Project Information Literacy (a nonprofit research institute that I work with) just released a large-scale study of how college students seek, interact with, and understand news. For this study, we surveyed just under 6,000 college students about how they encounter, evaluate, process, and share news in their daily lives.
One of the major findings is the multi-modal approach college students take to news consumption. This means that college students rely on no single way of getting their news. Within these many modes, students are most likely to get news from discussions with peers (93%) than any other mode of communication, including social media (89%). The study also found that more than a third (36%) of students surveyed were cynical of any news source due to the emergence of “fake news.” Follow up interviews with students revealed that they have mitigated this cynicism by learning to “read laterally” and check validity across multiple sources before sharing or re-posting a news story.

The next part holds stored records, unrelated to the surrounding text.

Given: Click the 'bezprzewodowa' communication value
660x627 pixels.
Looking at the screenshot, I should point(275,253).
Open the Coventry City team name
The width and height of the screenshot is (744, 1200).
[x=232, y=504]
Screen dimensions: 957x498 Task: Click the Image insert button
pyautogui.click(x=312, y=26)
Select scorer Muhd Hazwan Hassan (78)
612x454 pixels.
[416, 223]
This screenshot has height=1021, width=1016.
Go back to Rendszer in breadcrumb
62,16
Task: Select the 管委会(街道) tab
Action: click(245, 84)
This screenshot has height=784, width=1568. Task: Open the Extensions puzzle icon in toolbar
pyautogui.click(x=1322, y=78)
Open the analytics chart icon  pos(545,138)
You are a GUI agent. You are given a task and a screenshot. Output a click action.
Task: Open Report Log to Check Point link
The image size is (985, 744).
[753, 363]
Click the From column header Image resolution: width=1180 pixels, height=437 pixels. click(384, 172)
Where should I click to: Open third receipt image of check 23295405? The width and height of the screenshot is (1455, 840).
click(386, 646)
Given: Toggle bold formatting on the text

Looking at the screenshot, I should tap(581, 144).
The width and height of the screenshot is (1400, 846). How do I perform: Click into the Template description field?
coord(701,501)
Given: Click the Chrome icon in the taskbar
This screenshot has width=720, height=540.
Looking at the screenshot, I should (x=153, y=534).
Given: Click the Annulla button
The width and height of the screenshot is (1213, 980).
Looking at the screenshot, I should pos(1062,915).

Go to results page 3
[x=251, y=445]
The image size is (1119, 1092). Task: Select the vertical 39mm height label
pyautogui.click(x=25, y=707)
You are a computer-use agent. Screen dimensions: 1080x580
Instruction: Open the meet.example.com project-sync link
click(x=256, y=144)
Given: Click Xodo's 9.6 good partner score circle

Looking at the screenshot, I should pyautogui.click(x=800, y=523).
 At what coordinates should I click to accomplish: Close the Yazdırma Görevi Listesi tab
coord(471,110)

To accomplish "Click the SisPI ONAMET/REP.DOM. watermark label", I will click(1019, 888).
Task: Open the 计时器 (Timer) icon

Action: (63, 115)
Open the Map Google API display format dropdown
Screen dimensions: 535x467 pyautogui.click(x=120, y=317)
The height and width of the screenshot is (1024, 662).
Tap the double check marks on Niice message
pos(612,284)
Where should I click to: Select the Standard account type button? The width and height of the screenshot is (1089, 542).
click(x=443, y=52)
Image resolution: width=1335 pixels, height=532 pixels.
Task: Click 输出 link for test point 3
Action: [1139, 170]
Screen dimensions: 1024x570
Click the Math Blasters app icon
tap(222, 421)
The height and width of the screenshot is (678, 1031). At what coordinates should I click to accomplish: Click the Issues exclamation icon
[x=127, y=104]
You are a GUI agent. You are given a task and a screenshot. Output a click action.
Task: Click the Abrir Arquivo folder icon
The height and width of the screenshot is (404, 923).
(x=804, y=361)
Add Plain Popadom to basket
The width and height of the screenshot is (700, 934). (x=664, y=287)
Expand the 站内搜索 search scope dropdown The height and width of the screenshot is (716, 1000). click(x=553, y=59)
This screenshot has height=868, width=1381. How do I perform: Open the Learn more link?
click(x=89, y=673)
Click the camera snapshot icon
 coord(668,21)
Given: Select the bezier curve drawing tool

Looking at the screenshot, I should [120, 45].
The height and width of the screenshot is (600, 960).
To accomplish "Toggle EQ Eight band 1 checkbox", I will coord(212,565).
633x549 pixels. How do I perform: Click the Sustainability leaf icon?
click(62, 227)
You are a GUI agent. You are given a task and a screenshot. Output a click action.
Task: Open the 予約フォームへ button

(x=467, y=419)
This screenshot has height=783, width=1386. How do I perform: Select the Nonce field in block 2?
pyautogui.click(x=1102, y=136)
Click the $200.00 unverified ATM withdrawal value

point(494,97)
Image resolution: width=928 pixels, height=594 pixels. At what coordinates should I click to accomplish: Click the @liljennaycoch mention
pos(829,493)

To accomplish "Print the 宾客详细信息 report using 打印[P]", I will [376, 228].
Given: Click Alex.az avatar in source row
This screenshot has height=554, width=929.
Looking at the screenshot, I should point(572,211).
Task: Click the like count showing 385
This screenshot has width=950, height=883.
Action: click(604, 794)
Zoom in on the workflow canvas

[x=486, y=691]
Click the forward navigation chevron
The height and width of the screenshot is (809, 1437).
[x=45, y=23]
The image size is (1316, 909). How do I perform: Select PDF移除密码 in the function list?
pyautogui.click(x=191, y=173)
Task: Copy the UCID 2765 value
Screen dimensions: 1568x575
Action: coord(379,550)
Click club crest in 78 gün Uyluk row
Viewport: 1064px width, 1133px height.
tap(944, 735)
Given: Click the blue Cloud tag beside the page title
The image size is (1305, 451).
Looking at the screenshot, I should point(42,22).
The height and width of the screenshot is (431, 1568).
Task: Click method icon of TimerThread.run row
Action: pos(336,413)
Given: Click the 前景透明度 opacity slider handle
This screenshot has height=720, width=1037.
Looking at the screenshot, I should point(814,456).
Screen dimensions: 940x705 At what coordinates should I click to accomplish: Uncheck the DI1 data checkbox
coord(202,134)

The report makes several recommendation for instructors, journalists, and librarians. Two that could be especially applicable at UW Tacoma are the recommendation that a more nuanced approach to teaching source evaluation will serve students better as they attempt to translate their academic skills into life skills. This means moving beyond identifying peer-reviewed and primary sources, and looking at the content, not the format of a source. Additionally, the report suggests integrating the discussion of news into the classroom will give instructors the chance to act as guides, modeling critical inquiry and building the skills to be effective news consumers.